Damien F. Mackey
Conventional ancient Roman history/chronology needs to be subjected to revisionist scrutiny just as we found to have been the case with ancient Egypt and the Near East.
This article will be a continuation of efforts towards trying to determine whether the seemingly impregnable fortress of conventional ancient Roman history is firmly based, or if it, too, might be susceptible to breaches when revisionist pressure is applied.
So far my revision has engaged two areas of ancient Roman history, one Republican and one Imperial.
Republican. My recently completed three-part series:
Jesus Christ was the Model for some legends surrounding Julius Caesar
found me arriving at the conclusion that the renowned ‘Julius Caesar’ was largely – if not entirely – a composite figure, based upon, among others, Jesus Christ; Alexander the Great; and Octavius (Augustus).
Imperial. Already, in my semifictional work:
I Am Barabbas
I had suggested the following possible folding of two supposedly distinct phases of early Roman imperial history, the First and Second Jewish Revolt:
This is a hypothetical account of the life of the largely unknown Barabbas, a lestés, which description today is recognised (based on Saint John’s Gospel and Josephus) as meaning more than just a brigand, but rather a partisan fighter. “[Barabbas] had committed murder in the insurrection” (John 15:7), presumably indicating a revolutionary action against the Romans.
According to this article, he was SIMON BAR ABBAS, the same as the famous Simon Bar Giora who led the Jewish Revolt against Rome in the 60’s AD.
Known in tradition as Jesus Barabbas, he was once baptised by the Apostle Philip as Bar-Jesus, meaning “Disciple of Jesus”, but he was not a sincere convert.
My connection between Simon Barabbas and Simon Bar Giora is based on this, albeit vague, tradition: “Some sources also say that [Barabbas] was later killed while taking part in another revolt against the Romans” (http://www.gospel-mysteries.net/barabbas.html), and, conversely, that Simon Bar Giora had previous “form” as a revolutionary bandit. “[Simon Bar Giora was] already apparently known as a partisan leader”
Bar Giora (also Bar Poras), meaning “Son of the Proselyte”, can be taken as a descriptive, rather than a proper, name. The Jews were fond of using the phrase “Son of … (Man, the Father, Deception, the Lie, Iniquity, the Star, etc., etc.)”.
Now here comes the really controversial bit.
I have for quite some time considered that the First Jewish Revolt in which Simon Bar Giora figures prominently was the very same event as the so-called Second Jewish Revolt led by the far more famous Simon Bar Kochba, or Simon “Son of the Star”, ostensibly 70 years later (during the 130’s AD), at the time of the emperor Hadrian.
Bar Kochba is a messianic figure.

SHORT TASK
Return the part of the Roman history article starting at "Bar Giora (also" and ending at "really controversial bit.", copied word for word.

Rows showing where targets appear
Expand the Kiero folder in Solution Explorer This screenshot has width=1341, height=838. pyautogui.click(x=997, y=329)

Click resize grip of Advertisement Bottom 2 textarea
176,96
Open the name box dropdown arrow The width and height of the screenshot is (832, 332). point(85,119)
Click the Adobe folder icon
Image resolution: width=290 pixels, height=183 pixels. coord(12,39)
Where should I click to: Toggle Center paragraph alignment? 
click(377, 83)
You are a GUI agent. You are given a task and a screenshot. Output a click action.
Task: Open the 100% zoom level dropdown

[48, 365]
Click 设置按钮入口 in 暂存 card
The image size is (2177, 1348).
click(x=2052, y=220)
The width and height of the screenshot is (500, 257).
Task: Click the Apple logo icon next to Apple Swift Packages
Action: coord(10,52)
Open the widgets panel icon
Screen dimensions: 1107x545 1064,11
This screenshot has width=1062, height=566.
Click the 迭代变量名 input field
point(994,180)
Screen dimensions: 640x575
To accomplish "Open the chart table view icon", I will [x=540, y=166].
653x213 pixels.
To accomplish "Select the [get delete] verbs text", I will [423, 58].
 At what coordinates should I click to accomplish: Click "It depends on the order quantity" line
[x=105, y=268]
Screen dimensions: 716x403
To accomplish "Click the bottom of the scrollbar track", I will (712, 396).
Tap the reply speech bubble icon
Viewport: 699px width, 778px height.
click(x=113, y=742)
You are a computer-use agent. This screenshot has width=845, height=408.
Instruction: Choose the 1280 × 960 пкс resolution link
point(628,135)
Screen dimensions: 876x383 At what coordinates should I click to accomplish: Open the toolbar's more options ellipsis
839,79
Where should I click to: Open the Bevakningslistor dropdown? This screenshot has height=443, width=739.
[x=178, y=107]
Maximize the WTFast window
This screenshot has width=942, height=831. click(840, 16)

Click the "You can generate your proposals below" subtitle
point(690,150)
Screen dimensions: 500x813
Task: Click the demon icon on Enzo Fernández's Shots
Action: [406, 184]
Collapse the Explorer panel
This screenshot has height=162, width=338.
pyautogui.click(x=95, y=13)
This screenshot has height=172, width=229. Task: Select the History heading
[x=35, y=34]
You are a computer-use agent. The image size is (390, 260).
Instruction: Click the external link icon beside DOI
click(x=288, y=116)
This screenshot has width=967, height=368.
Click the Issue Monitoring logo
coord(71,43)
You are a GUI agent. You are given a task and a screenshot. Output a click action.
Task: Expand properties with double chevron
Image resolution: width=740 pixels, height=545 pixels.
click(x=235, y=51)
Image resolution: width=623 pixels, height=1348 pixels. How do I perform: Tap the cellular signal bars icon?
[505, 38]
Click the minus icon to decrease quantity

RESPONSE BELOW
Bar Giora (also Bar Poras), meaning “Son of the Proselyte”, can be taken as a descriptive, rather than a proper, name. The Jews were fond of using the phrase “Son of … (Man, the Father, Deception, the Lie, Iniquity, the Star, etc., etc.)”.
Now here comes the really controversial bit.